Written in 1972 by St. Abba Justin Popovich, edited by Bishop Athanasius Yevtich, translated from Serbian by Aleksandra Stojanovich, and proofread by Fr Miroljub Ruzich

Abba Justin’s manuscript legacy (on which Bishop Athanasius have been working for a couple of years preparing an edition of The Complete Works ), also includes a parcel of sheets/small sheets of paper (in the 1/4 A4 size) with the notes on Ecumenism (written in pencil and dating from the period when he was working on his book “The Orthodox Church and Ecumenism”; there are also references to the writings of St.

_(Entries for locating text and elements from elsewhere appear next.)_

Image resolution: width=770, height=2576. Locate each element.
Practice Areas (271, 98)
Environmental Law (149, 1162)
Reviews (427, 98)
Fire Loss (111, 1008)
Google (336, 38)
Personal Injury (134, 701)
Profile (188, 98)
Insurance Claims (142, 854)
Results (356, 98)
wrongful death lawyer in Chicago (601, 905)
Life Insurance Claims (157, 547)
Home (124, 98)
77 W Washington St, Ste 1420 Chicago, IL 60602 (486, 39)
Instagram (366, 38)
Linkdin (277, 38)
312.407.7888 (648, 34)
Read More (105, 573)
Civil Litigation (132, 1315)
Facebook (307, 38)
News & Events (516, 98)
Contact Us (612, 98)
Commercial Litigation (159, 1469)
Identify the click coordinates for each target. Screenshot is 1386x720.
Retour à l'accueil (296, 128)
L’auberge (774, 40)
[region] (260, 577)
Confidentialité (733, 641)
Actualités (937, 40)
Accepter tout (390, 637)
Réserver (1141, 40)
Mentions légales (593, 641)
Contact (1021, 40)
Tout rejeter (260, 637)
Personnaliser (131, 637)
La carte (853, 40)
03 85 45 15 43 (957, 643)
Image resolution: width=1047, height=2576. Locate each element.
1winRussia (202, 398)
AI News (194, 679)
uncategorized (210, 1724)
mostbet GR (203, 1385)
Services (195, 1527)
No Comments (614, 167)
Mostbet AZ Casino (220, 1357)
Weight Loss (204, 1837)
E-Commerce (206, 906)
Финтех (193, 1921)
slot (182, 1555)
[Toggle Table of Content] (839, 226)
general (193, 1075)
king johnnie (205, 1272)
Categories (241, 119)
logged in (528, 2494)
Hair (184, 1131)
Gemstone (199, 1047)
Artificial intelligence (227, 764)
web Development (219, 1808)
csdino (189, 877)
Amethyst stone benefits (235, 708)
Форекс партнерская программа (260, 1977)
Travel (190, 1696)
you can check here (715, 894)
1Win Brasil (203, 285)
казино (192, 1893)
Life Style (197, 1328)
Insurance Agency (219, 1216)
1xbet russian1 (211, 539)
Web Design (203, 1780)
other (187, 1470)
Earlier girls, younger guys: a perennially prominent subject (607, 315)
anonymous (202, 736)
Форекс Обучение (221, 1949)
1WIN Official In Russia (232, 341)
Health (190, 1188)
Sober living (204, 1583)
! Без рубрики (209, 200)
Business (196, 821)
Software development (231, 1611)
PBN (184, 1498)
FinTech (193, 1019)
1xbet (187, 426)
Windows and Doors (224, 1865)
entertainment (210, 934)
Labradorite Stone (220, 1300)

Bishop Nikolai [Velimirovich], short excerpts copied from his Sermons, some of which were quoted in the book).

The editor presents the Notes authentically, as he has found them in the manuscripts (his words inserted in the text, as clarification, are put between the slashes /…/; all the footnotes are ours).—In the appendix are present the facsimiles of the majority of Abba’s Notes which were supposed to be included in his book On Ecumenism (written in haste then, but now significantly supplemented with these Notes. The Notes make evident the full extent of Justin’s profundity as a theologian and ecclesiologist of the authentic Orthodoxy).—The real Justin is present in these Notes: by his original language, style, literature, polemics, philosophy, theology, and above all by his confession of the God-man Christ and His Church. He confesses his faith, tradition, experience and his perspective on man, on the world and on Europe—invariably in the Church and from the Church, in the God-man Christ and from Him, just as he did in all of his writings and in his entire life and theologizing.